Exposition
Parade, une scène française
Collection
Laurent Dumas
MO.CO,
Montpellier
Du 26
octobre 2024 au 12 janvier 2025
Claire Tabouret, Makeup (Red and Purple), 2016. Exposition MO.CO Montpellier, 2024.
Comme à la Parade
Un
ticket gagnant se remet en place : une collection privée d’art
contemporain rencontre une institution publique qui la reçoit, les deux contribuant
à la réussite d’un événement tant didactique que passionnant. Évidemment, ceci
ravive quelques souvenirs.
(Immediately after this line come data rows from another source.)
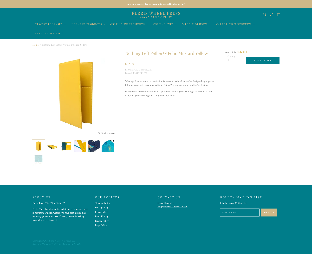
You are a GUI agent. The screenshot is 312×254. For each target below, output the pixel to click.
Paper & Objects (195, 24)
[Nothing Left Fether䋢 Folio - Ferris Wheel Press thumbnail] (52, 146)
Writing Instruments (128, 24)
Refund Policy (101, 216)
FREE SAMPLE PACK (49, 33)
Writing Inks (164, 24)
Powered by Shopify (72, 244)
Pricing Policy (101, 207)
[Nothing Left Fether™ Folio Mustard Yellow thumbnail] (38, 146)
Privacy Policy (102, 221)
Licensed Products (87, 24)
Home (35, 45)
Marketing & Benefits (234, 24)
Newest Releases (49, 24)
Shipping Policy (102, 203)
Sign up (269, 212)
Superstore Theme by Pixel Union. (47, 244)
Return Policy (101, 212)
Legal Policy (101, 225)
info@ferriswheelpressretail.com (172, 206)
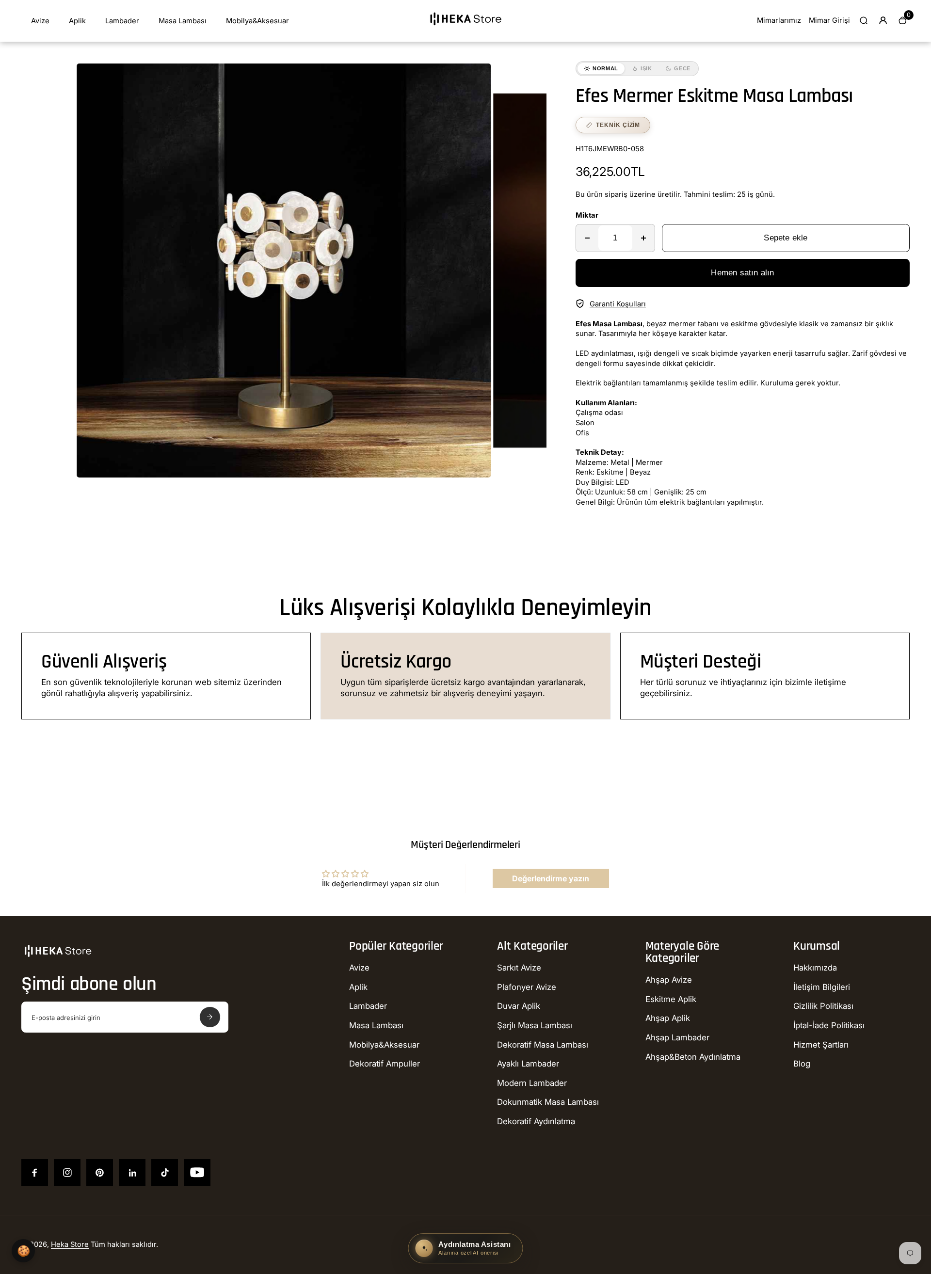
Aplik (77, 20)
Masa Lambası (183, 20)
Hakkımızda (815, 967)
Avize (40, 20)
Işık (646, 68)
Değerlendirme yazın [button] (550, 878)
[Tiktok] (164, 1172)
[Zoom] (476, 78)
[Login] (883, 20)
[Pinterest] (99, 1172)
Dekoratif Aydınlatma (536, 1121)
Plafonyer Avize (526, 987)
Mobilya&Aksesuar (257, 20)
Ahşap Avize (668, 980)
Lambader (122, 20)
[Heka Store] (465, 28)
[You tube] (197, 1172)
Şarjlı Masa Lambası (534, 1025)
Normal (605, 68)
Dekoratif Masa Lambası (542, 1045)
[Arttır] (643, 238)
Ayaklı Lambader (528, 1063)
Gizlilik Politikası (823, 1006)
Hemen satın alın (742, 272)
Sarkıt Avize (519, 967)
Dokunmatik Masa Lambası (548, 1102)
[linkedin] (132, 1172)
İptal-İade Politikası (829, 1025)
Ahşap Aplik (667, 1018)
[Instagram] (67, 1172)
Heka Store (70, 1244)
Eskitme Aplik (670, 999)
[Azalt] (587, 238)
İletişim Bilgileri (821, 987)
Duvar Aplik (518, 1006)
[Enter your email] (210, 1017)
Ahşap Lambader (677, 1037)
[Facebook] (34, 1172)
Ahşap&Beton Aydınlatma (692, 1057)
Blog (801, 1063)
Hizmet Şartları (821, 1045)
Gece (682, 68)
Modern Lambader (532, 1083)
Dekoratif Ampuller (384, 1063)
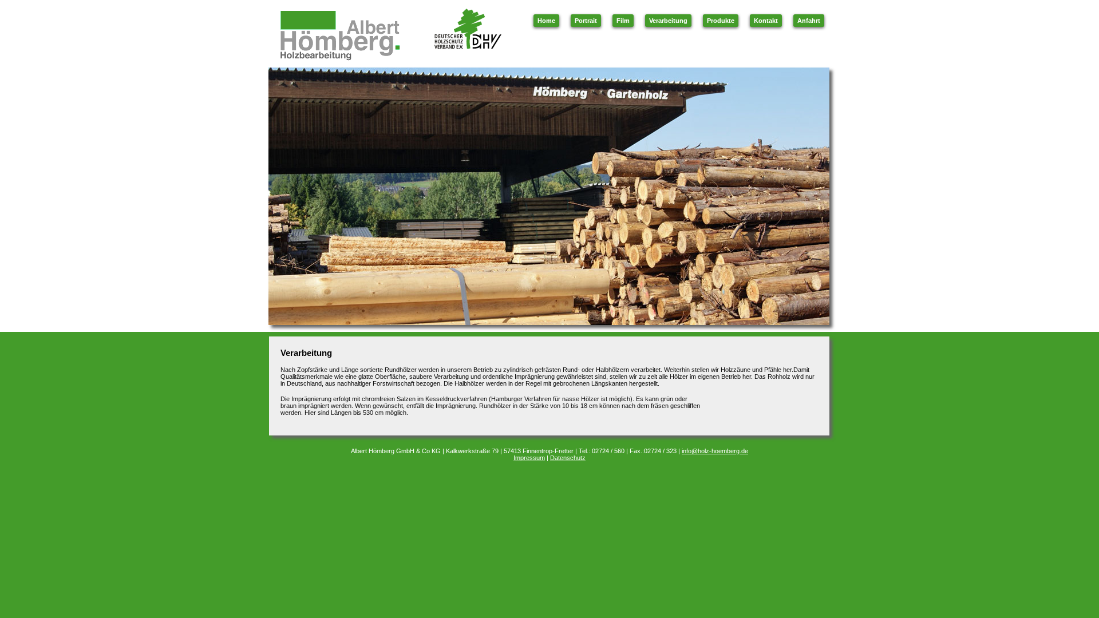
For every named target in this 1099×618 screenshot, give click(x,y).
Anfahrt (808, 20)
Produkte (720, 20)
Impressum (529, 457)
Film (623, 20)
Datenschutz (568, 457)
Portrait (586, 20)
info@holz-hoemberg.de (715, 450)
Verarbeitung (668, 20)
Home (546, 20)
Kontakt (766, 20)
Ainsi, Laurent Dumas, président du groupe Emerige, achète
de l’art français depuis plus de vingt ans et va ouvrir en 2026 un centre d’art
privé sur l’île Seguin à Boulogne-Billancourt. Une sélection d’œuvres lui
appartenant, réalisées par une quarantaine d’artistes, se trouve mise en scène avec
soin dans les locaux de l’Hôtel de Montcalm, avec une forte présence de
peintures, agrémentée de quelques sculptures et de réalisations plus composites.
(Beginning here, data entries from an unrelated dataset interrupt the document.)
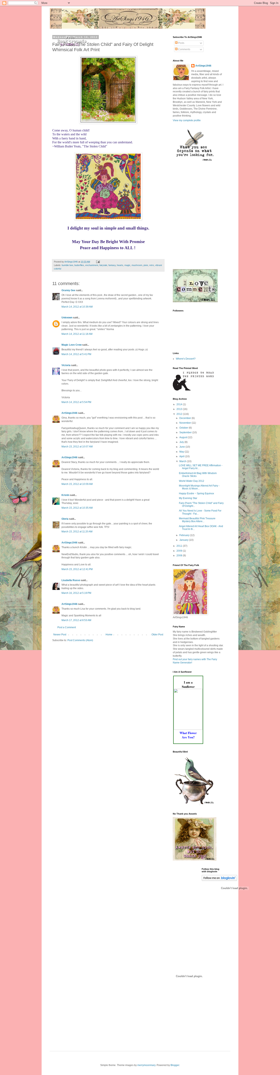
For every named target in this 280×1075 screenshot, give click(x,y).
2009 (179, 550)
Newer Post (59, 634)
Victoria (66, 365)
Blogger (175, 1065)
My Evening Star (188, 498)
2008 (179, 555)
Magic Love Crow (71, 344)
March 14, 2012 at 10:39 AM (77, 306)
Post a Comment (66, 627)
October (184, 427)
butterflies (79, 265)
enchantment (91, 265)
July (181, 442)
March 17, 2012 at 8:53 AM (76, 620)
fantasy (112, 265)
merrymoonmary (146, 1065)
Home (109, 634)
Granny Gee (68, 290)
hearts (120, 265)
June (182, 446)
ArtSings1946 (69, 413)
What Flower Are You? (188, 735)
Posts (181, 43)
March (183, 461)
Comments (184, 49)
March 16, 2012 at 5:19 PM (76, 593)
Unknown (66, 317)
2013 (179, 409)
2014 (179, 404)
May (182, 451)
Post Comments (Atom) (80, 640)
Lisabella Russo (70, 580)
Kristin (65, 495)
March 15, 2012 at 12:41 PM (77, 569)
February (184, 535)
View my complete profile (187, 120)
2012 (179, 414)
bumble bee (67, 265)
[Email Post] (97, 261)
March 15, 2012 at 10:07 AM (77, 446)
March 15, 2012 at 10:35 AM (77, 507)
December (185, 418)
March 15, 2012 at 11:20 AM (76, 531)
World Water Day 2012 (191, 481)
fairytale (103, 265)
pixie (145, 265)
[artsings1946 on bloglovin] (219, 880)
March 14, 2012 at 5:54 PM (76, 402)
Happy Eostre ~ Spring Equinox (196, 493)
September (185, 432)
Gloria (64, 518)
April (182, 456)
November (185, 422)
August (183, 437)
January (184, 540)
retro (151, 265)
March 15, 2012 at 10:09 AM (77, 484)
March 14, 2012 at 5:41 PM (76, 354)
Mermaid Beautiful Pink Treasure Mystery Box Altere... (197, 520)
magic (127, 265)
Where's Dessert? (186, 358)
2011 (179, 545)
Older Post (157, 634)
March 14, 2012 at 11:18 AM (76, 334)
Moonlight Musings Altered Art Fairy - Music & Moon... (199, 487)
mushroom (137, 265)
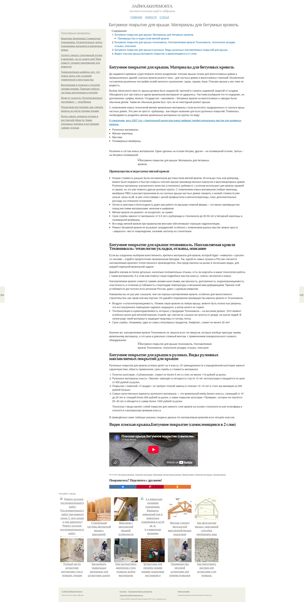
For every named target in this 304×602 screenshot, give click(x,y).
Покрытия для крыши (203, 474)
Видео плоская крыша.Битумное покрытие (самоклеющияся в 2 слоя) (156, 53)
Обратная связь (184, 591)
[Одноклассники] (177, 487)
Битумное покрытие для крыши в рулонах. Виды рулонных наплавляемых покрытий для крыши (171, 50)
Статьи (164, 16)
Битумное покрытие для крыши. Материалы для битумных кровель (154, 34)
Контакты (123, 591)
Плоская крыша (219, 474)
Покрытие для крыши (143, 474)
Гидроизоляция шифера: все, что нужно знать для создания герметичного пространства (80, 76)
Des artistes historiques comme Jean-Pierre
Pincemin avec une très belle peinture intitulée L’arbre au tombeau de 1999,
Daniel Spoerri, qui vient de nous quitter, avec Bateau en détresse ou péril
en mer (Détrompe - l’œil) de 1985, assemblage d’une tapisserie rehaussée de
peinture, d’un gyrophare, d’un véritable rostre de poisson scie qui jaillit en
avant, menaçant et ironique, de feuillages artificiels et de poissons en
porcelaine, contrecollés sur un panneau en bois. Raymond Hains se trouve
présent avec Votez Arlette, de 1974, un décollage sur toile où il a
récupéré un morceau d’affiche où apparaissent, grâce aux déchirures, les
strates d’une certaine réalité. Christian Boltanski, incontournable, avec Réserve
- La fête de Pourim, de 1990, reprend une de ses séries où des images floutées
d’enfants juifs de 1939 se trouvent au-dessus de boîtes en aluminium rouillé. Le
temps s’écoule alors que la douleur de la disparition demeure.
Les variations picturales se déclinent avec une
autre génération, comme Hélène Delprat avec WUT (FUREUR) de 2022, immense
acrylique sur toile, mesurant 245 x 970 cm, où les riches motifs ornementaux
cachent une réalité historique. Elle a utilisé une photo de 1945, lorsque des
soldats russes inspectaient le bunker où s’était suicidé Hitler. La grande Nina
Childress qui interroge sans cesse les images au travers de réalisations où le
kitsch flirte avec un univers très psychanalytique, Long Hair Piece (Pièce
aux longs cheveux) de 1998. La peinture épurée de Djamel Tatah qui œuvre
dans un espace scénique et pictural côtoie les rébus intimistes de Georges Tony
Stol. Sans oublier l’immense travail de Fabrice Hyber, bricoleur génial et créateur
quantique, autour de la nature, avec Tornade de 2008-09 où le
pédagogique rejoint l’artistique.
Adel Abdessemed, Untitled, 2014. Exposition MO.CO, Montpellier,2024.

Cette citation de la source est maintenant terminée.